73 「対話が育ちますように」

「わかりあえないことから コミュニケーション能力とは何か」(平田オリザ講談社現代新書、2012年)

 これは、プレゼンや人づきあいがうまくなって仕事や人生で成功しよう、などというイカサマ・ハウツー本ではありません。むしろ、それへの疑問です。

 劇作家であり、阪大コミュニケーションデザインセンター教授である著者は、近代演劇では「対話」が最重要視されると言います。「対話」とは「あまり親しくない人同士の価値観や情報の交換。あるいは親しい人同士でも価値観が異なるときに起こるその刷りあわせなど」(p.96)のことですが、日本社会にはこの「対話」という考えがほとんど存在しないというのです。

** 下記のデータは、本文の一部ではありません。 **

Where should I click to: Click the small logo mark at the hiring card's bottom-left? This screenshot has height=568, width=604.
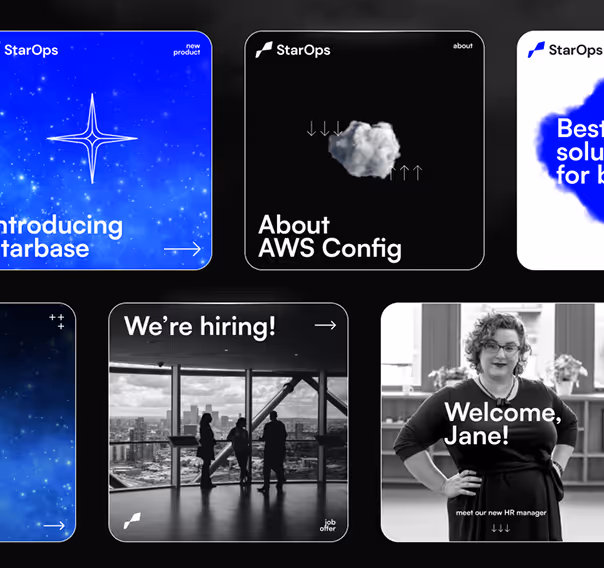click(x=132, y=521)
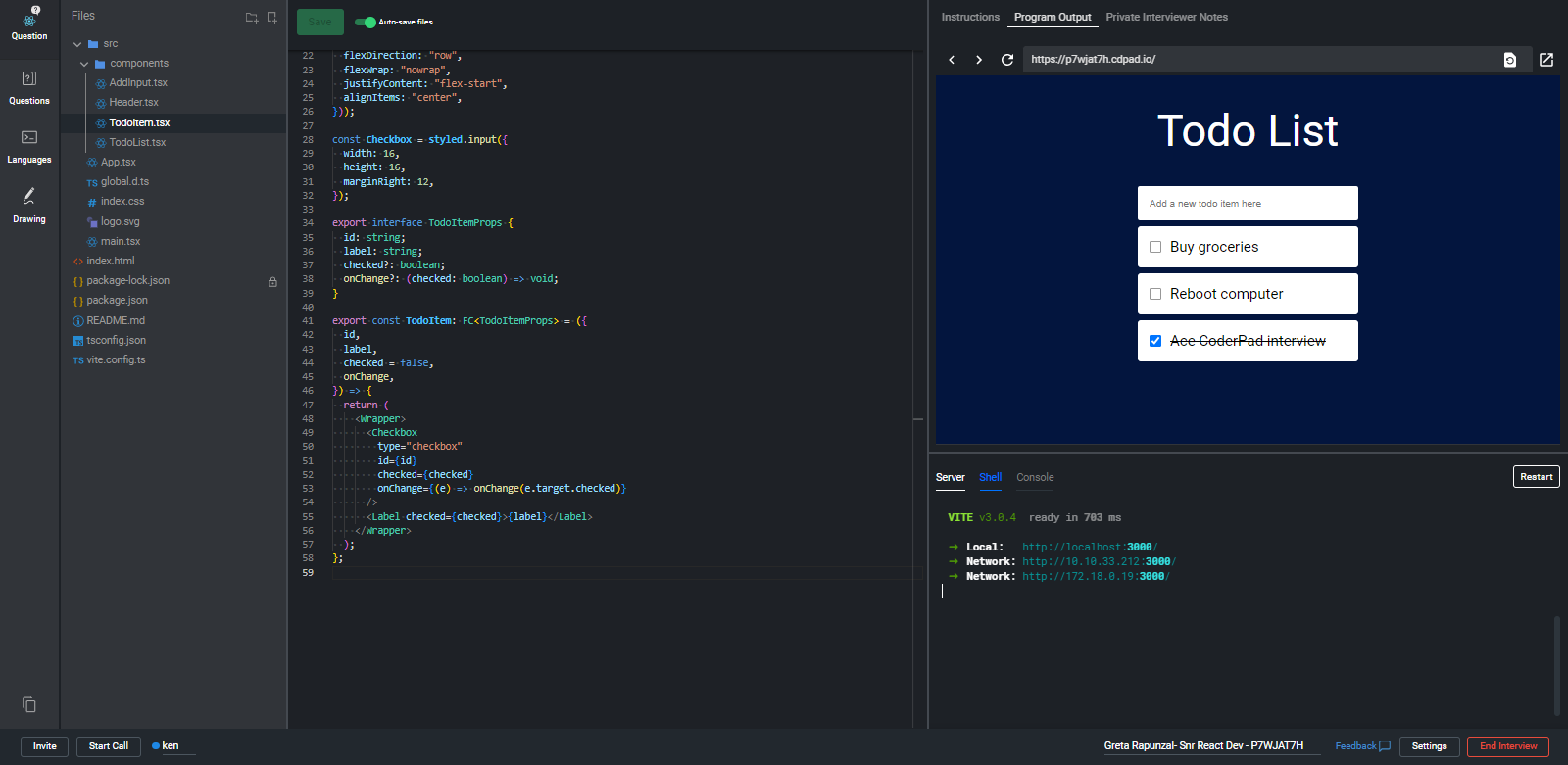Open preview in new window icon
The image size is (1568, 765).
tap(1546, 60)
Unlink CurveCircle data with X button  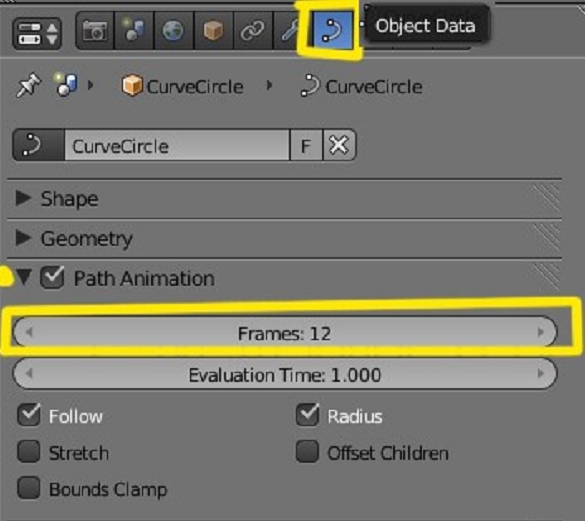tap(339, 145)
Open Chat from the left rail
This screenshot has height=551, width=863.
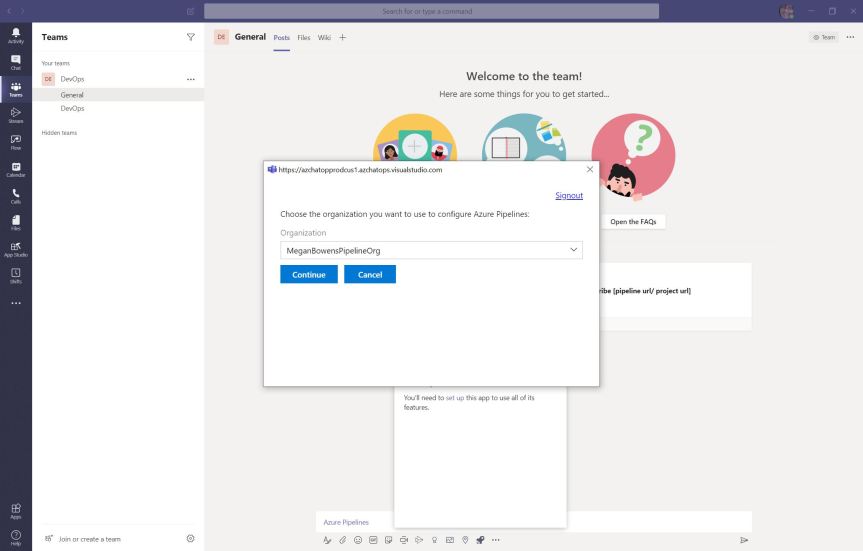pyautogui.click(x=15, y=62)
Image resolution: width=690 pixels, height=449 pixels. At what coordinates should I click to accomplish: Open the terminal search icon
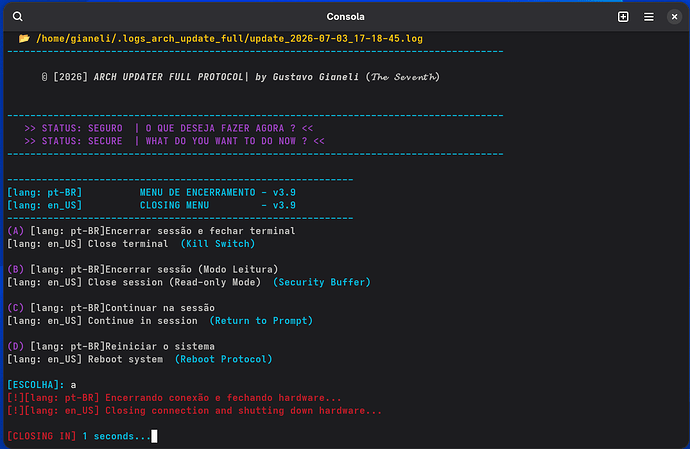click(x=18, y=17)
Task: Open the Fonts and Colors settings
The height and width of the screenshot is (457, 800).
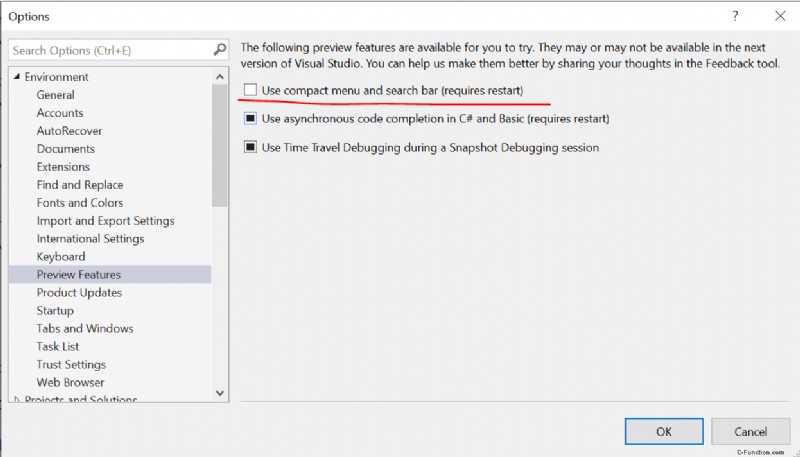Action: pyautogui.click(x=79, y=203)
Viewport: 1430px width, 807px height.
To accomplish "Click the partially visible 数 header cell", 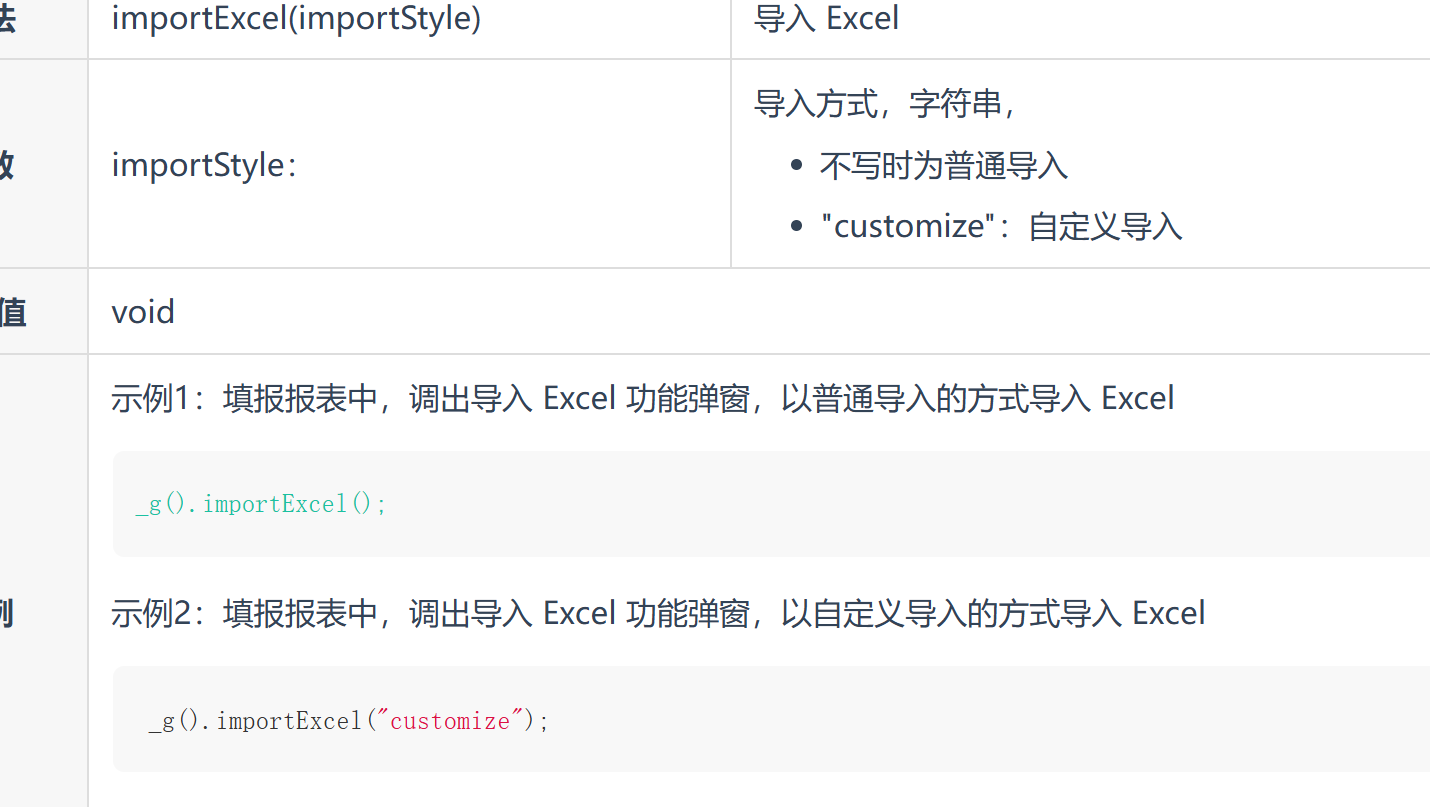I will point(6,165).
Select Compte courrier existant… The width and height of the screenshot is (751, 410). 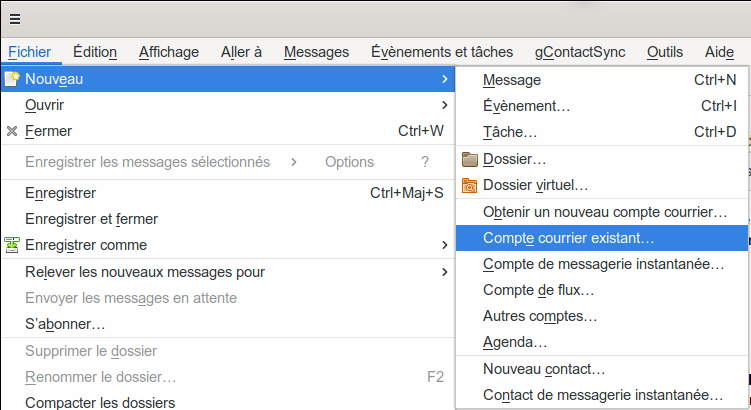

 著者は、この日本の子どもたち、若者たちに、「察しあう・わかりあう日本文化に対する誇りを失わせないままで、少しずつでも、他者に対して言葉で説明する能力を身につけさせ」(p.101)たいと願いつつ、同時に、「対話的な精神」とは、「異なる価値観を持った人と出会うことで、自分の意見が変わっていくことを潔しとする態度のこと」(p.103)だと述べています。つまり、コミュニケーションとは、自分の考えをうまく伝えるだけでなく、相手の声に耳を傾け、さらには、そこから何かが創造されることなのです。

 平田さんはさらに、対話の冗長率の重要性、日本の近代国家の国語形成において「対話」の言葉育てがなおざりにされたこと、たとえば、「対等な関係における褒め言葉」、女性上司が男性部下に使う言葉の欠落などを説得的に指摘しています。

 本著の中で、もう一つ、重要な点を挙げれば、「弱者のコンテクストを理解する能力」の必要性の指摘です。「社会的弱者は、何らかの理由で、理路整然と気持ちを伝えることができないケースが多い。・・・・・・私は、自分が担当する学生たちには、論理的に喋る能力を身につけるよりも、論理的に喋れない立場の人びとの気持ちをくみ取れる人間になってもらいたいと願っている」(p.183)。

 平田さんの指摘通り、ここは対話が不景気な社会です。職場、サークル、政治、宗教、医療などの場が対話的になれば、どんなに景気が良くなることでしょうか。それにはきっと革命が必要でしょうが、自分の周辺にひとつ、ふたつ、そういう場を創造し、確保するために歩み始めたいという思いが強まりました。